The present invention relates to a technique of performance tuning of the whole storage subsystem having storage subsystems that are not directly connected to host computers.
As a result of the recent spread of Internet and adaptation to development of broadband, an amount of information treated by a computer system increases year by year, and importance of information continues to increase. Accordingly, in a computer system, it is requested more and more strongly that a storage used for accumulating information read and written by a host computer (particularly a storage subsystem connected outside the host computer) should have high reliability, for example, in protection of the stored data, in addition to large capacity and high performance.
A disk array system is one method of satisfying these requests together, in a storage subsystem.
In a disk array system, data is distributed and stored into a plurality of physical storage units arranged in an array, realizing data redundancy. Namely, high capacity is obtained by providing a plurality of physical storage units, high performance by operating the physical storage units in parallel, and high reliability by data redundancy.

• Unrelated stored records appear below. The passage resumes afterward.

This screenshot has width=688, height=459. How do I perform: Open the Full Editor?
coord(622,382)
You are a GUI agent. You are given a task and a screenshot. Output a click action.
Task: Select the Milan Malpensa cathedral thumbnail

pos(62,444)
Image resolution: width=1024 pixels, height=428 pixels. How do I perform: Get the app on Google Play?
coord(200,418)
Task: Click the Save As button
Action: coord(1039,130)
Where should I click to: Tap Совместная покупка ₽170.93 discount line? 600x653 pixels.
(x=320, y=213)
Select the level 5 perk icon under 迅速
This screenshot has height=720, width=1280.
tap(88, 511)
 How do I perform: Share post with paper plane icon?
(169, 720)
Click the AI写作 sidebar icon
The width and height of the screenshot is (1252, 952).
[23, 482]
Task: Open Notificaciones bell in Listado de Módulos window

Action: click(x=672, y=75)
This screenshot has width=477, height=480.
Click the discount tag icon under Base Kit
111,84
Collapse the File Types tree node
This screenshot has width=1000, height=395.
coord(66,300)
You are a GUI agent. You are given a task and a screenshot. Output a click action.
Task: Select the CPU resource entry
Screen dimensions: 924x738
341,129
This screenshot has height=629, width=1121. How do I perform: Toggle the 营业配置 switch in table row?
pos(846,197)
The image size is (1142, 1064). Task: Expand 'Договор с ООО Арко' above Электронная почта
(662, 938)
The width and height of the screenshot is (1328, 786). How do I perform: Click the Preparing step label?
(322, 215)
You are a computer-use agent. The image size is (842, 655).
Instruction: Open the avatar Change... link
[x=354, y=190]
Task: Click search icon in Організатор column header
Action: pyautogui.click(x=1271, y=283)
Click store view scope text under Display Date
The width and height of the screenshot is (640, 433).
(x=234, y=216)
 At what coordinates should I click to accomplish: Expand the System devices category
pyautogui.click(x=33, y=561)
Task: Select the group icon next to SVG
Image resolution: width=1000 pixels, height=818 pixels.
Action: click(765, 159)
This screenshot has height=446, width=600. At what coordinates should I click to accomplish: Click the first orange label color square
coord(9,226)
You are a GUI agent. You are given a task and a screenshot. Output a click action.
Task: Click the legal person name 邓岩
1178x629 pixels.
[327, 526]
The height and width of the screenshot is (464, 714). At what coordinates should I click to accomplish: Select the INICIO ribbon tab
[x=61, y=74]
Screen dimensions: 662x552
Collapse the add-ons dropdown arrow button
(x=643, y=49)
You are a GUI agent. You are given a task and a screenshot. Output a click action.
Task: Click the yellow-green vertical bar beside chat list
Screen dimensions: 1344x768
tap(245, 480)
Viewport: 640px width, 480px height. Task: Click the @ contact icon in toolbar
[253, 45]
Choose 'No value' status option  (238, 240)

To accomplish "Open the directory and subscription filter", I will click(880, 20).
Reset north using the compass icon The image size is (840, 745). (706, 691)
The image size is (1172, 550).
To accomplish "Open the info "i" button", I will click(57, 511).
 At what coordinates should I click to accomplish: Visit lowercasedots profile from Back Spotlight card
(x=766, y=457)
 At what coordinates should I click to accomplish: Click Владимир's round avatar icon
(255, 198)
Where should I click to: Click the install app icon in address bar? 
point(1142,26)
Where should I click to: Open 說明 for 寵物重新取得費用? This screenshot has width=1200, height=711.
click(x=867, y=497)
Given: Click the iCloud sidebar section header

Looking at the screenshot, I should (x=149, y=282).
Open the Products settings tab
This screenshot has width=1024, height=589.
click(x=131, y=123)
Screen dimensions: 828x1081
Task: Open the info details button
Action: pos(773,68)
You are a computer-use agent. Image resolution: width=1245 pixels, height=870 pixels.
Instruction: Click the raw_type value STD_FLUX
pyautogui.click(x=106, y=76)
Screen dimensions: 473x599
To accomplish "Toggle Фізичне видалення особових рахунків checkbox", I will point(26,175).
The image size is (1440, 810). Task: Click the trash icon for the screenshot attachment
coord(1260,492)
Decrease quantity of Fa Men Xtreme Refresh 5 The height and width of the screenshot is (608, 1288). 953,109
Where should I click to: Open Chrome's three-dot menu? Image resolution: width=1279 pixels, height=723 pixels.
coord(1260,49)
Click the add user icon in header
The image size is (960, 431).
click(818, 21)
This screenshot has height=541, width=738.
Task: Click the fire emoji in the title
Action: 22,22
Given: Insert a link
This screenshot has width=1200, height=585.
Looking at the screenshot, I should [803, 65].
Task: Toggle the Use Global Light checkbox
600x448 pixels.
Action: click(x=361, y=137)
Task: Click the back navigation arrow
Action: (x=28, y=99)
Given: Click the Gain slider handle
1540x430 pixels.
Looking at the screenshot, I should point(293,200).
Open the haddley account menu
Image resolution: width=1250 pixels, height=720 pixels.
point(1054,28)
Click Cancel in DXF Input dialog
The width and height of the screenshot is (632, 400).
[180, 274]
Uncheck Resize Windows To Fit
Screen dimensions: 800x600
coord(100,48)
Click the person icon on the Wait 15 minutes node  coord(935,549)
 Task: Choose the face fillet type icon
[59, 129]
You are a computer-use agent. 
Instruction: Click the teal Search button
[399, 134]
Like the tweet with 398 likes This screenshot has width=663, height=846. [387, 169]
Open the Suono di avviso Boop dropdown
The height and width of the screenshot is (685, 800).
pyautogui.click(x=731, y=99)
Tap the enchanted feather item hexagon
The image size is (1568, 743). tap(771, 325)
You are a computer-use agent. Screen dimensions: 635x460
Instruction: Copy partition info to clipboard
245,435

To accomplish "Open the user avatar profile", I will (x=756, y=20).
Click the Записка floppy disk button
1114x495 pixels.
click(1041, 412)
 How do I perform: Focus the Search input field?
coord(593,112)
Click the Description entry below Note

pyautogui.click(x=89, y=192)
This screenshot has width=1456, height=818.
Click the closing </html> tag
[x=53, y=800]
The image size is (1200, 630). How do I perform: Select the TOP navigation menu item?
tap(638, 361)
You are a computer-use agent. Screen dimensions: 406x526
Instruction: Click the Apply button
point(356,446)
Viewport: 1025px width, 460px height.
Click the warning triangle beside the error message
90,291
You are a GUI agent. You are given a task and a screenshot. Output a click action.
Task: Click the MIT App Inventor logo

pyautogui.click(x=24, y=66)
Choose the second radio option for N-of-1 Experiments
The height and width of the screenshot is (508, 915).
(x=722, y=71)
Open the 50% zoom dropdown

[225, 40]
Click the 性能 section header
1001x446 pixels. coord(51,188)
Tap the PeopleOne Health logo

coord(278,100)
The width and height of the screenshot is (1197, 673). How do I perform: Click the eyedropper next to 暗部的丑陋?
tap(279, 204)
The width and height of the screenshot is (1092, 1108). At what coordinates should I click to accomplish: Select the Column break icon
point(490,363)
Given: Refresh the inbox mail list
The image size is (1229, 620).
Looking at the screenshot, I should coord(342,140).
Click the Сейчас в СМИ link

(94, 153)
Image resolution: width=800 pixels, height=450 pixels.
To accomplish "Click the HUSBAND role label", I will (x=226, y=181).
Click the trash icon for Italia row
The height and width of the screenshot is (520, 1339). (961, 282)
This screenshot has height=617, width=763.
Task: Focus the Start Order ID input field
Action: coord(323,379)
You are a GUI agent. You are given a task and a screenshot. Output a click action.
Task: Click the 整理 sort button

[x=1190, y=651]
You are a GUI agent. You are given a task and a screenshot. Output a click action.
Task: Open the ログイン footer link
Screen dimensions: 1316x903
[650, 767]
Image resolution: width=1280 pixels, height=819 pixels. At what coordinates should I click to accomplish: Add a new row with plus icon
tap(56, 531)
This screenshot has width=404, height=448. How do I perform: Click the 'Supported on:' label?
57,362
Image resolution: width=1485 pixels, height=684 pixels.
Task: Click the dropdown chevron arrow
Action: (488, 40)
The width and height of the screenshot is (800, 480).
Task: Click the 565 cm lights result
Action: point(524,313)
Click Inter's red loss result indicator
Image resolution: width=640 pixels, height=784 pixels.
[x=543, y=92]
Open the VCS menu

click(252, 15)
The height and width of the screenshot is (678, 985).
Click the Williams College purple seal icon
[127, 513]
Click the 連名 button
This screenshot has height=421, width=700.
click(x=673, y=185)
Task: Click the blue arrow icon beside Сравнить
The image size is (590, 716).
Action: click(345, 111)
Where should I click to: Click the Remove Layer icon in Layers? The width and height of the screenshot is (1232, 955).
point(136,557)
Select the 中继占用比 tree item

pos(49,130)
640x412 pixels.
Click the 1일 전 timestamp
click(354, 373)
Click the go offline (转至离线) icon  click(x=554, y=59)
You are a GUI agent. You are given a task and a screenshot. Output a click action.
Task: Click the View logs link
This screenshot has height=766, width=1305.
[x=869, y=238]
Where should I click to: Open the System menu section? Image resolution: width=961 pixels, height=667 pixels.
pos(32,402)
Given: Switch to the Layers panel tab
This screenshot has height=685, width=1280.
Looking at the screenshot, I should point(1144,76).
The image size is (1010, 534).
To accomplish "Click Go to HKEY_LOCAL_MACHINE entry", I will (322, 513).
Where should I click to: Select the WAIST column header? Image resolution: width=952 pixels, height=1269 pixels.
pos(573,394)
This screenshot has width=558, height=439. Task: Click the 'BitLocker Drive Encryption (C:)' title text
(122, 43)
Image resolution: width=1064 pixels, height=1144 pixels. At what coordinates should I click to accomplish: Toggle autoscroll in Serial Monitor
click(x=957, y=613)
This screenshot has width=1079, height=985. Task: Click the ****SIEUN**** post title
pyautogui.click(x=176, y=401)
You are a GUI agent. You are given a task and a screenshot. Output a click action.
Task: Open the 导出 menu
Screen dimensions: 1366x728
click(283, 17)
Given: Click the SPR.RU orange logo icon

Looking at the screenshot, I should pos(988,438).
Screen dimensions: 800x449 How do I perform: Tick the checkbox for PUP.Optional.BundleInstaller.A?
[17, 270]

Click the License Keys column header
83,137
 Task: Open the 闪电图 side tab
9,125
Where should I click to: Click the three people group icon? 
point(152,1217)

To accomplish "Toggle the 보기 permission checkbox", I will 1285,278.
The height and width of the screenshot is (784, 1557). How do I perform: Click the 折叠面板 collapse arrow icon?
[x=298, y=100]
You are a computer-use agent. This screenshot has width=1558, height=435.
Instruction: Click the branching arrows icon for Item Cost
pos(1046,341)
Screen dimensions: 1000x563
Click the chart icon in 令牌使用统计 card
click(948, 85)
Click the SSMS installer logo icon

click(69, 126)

Disk array systems are classified into five classes, the level 1 through the level 5, depending on configurations for realizing redundancy (For example, D. A. Patterson, G. Gibson and R. H. Kats, “A Case for Redundant Arrays of Inexpensive Disks” (in Proc. ACM SIGMOD, pp. 109 to 116, June 1988) (hereinafter, referred to as Non-Patent Document 1)). There are disk array systems arranged such that data is simply divided and stored into a plurality of physical storage units, without being given redundancy. Such disk array system is called the level 0. In the following, a set of a plurality of physical storage units realizing a certain level described above is referred to as a parity group. Further, a configuration for realizing redundancy is referred to as the RAID configuration.
Costs of constructing a disk-array system and performance and characteristics of the constructed disk array system depend on the level of the disk array system. Thus, frequently, in constructing a disk array system, a plurality of arrays (i.e., sets of disk unit) of different levels is used mixedly, depending on the intended purpose of the disk array system.
Since performance of a disk array system is increased by operating a plurality of physical storage units in parallel, it is required to perform performance tuning, namely, to efficiently distribute data into a plurality of parity groups depending on details of processing to perform.
Physical storage units constituting a parity group are different in their costs depending on their performance and capacities. Thus, sometimes, parity groups are each constructed by combining physical storage units having performance and capacities different from other parity groups. In the case of such a disk array system in which different parity groups have different physical storage units, performance tuning is still more important.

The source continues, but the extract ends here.